Tschechien wird nach jahrelangen Verhandlungen zum 1. Mai zusammen mit weiteren neun Staaten Mitglied der Europäischen Union. Nicht nur ein Grund zur Freude, denn dieser historische Schritt weckt bei fast jedem zweiten Tschechen Befürchtungen. Informationen von Vladimir Müller.

Kurz vor dem Beitritt gab es in Prag noch ein absurdes Theater mit dramatischen Höhepunkten: Nach langem Hin und Her setzte Premier Vladimir Anfang Februar seinen Favoriten für das Amt des künftigen tschechischen EU-Kommissars durch. Der einstige Umweltminister Kuzvart wurde dann auch letzte Woche von Kommissionspräsident Romano Prodi empfangen. Doch zurück in Prag teilte Kuzvart der verdutzten Öffentlichkeit mit, er trete von dieser Prestige-Funktion noch vor dem eigentlich Antritt zurück.

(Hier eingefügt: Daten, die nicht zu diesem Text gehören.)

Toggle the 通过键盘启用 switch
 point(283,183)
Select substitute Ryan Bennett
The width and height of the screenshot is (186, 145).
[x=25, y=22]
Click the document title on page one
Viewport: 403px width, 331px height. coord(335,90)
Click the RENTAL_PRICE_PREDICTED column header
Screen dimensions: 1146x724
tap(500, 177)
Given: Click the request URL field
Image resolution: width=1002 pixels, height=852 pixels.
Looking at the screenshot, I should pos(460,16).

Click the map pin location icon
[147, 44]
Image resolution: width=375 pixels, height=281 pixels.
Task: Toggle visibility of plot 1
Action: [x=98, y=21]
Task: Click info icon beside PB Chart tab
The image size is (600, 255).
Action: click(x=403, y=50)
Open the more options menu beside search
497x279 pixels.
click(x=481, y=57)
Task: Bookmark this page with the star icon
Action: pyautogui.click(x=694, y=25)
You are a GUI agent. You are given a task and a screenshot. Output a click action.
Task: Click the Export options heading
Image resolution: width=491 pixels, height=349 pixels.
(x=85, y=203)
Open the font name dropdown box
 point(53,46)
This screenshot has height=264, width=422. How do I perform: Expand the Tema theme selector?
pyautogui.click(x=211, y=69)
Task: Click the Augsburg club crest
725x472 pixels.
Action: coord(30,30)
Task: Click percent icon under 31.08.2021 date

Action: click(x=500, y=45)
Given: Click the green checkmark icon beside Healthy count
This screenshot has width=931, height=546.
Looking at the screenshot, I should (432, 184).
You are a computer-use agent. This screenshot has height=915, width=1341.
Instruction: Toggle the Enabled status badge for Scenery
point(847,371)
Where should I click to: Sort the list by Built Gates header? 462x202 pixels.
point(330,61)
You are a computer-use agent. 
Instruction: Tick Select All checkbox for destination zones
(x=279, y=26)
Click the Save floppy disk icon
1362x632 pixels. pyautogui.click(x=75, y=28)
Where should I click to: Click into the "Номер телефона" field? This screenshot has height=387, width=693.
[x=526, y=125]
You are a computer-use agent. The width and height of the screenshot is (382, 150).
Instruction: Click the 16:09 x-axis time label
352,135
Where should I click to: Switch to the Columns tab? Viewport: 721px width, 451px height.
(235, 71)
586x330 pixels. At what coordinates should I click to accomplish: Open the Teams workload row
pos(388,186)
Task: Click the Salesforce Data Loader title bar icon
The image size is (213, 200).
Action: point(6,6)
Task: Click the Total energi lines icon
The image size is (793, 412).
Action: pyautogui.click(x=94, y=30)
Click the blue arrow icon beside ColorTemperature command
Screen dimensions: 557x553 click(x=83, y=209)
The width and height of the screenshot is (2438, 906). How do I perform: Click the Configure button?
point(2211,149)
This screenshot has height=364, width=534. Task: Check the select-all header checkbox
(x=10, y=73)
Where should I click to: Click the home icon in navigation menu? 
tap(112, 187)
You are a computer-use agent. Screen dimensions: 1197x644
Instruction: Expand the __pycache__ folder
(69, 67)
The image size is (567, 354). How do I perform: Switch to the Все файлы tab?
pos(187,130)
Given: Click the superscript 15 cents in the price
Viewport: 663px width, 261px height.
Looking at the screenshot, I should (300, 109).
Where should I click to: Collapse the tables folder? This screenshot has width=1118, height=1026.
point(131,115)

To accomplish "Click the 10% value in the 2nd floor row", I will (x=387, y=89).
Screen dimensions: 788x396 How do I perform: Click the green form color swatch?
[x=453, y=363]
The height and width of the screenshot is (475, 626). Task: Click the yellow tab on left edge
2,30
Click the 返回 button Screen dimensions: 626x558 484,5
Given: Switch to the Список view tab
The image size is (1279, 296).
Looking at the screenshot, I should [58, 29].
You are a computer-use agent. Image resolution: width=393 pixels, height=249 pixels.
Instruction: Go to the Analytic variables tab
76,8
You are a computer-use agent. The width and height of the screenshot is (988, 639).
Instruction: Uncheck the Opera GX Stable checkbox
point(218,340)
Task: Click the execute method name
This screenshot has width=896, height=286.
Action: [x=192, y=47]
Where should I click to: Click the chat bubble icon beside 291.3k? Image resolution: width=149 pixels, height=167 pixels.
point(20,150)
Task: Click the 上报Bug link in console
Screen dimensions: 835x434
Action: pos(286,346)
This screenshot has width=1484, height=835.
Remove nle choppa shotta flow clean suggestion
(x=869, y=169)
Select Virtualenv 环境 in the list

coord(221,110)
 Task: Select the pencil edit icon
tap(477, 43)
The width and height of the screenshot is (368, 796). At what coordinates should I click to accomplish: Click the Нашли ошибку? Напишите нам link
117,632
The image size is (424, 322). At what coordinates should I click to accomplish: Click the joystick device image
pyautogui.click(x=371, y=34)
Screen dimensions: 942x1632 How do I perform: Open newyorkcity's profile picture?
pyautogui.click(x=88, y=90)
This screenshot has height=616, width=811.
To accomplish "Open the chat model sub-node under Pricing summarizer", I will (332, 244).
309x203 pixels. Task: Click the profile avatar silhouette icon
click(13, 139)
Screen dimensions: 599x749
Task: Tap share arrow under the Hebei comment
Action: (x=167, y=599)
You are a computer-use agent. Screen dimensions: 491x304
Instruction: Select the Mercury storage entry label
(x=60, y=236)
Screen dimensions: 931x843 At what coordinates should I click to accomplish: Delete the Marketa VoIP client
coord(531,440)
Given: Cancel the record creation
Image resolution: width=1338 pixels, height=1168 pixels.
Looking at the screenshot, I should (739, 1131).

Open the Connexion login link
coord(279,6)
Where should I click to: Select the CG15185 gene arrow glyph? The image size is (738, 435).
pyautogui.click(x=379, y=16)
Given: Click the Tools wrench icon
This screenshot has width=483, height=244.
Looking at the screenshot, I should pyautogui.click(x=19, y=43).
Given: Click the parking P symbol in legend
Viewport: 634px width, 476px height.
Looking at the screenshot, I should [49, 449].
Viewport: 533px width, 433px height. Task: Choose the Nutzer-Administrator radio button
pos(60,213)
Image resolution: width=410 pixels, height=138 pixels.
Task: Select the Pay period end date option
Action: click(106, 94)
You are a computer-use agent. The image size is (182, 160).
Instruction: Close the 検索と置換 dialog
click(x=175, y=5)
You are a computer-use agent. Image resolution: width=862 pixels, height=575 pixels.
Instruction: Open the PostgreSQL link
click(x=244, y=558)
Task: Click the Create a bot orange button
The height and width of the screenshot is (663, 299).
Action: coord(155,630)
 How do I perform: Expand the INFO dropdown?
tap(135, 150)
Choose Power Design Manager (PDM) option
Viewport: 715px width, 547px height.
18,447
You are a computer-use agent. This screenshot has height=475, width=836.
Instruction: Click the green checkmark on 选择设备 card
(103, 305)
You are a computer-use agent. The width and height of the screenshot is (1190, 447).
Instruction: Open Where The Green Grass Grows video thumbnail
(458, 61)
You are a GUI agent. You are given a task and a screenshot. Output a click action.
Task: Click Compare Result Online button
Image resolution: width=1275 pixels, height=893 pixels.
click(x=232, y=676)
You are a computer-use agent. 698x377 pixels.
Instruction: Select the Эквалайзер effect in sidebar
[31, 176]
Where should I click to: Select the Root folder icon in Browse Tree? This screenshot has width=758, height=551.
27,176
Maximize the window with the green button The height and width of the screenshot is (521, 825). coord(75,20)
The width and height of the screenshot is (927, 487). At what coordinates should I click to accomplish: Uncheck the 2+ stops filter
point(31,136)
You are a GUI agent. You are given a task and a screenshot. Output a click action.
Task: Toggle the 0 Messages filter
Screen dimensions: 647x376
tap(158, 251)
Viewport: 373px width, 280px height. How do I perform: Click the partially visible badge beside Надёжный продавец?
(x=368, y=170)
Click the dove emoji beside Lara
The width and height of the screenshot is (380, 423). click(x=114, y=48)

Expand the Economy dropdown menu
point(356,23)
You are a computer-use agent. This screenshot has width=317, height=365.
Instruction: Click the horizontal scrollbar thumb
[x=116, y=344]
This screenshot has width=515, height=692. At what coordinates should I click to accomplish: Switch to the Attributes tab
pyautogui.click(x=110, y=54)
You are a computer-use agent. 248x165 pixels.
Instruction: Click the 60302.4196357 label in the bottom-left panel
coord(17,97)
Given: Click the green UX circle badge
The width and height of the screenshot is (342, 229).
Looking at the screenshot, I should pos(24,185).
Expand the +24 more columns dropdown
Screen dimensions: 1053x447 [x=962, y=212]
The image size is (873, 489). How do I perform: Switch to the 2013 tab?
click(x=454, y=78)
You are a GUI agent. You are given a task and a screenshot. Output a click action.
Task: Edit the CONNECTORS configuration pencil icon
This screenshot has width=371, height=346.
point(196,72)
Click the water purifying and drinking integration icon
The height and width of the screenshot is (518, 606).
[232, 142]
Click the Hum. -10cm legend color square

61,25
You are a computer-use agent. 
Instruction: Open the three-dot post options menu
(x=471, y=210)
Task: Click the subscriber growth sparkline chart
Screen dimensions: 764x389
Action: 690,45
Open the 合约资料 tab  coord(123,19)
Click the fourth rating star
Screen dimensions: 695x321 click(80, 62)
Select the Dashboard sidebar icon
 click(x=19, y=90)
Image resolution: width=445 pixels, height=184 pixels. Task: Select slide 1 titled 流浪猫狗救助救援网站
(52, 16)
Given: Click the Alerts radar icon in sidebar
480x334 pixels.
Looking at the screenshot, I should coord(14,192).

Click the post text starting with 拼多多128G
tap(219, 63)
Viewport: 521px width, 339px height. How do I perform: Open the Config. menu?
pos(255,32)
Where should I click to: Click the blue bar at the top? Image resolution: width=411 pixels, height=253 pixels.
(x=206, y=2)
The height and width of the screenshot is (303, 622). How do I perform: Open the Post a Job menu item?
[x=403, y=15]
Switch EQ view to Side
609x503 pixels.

Premier Spidla fällt darauf im Parlament bei einer Rede in Ohmacht, wird ins Krankenhaus gefahren, es war nichts Ernstes.

Er hatte keine andere Wahl, kommentierte eine Prager Zeitung die "ohnmächtige" Reaktion des Regierungschefs. Es sei denn, er hätte den Kuzvart totgeschlagen. Denn tschechischen Medien zufolge hat der unglückliche Kommissar in spe erst bei seinen Gesprächen in Brüssel festgestellt, dass seine nur rudimentären Fremdsprachenkenntnisse bei seiner künftigen EU-Tätigkeit zu einer unüberwindbaren Barriere werden könnten.

"Ich denke, dass die tschechischen Politiker es noch nicht gelernt haben, wie man im internationalen Kontext arbeitet. Sie sehen die Posten in den europäischen Institutionen entweder als etwas Lukratives an oder als einen Ablege-Platz für unbequeme Politiker, die auf der heimischen Bühne Probleme bereiten könnten."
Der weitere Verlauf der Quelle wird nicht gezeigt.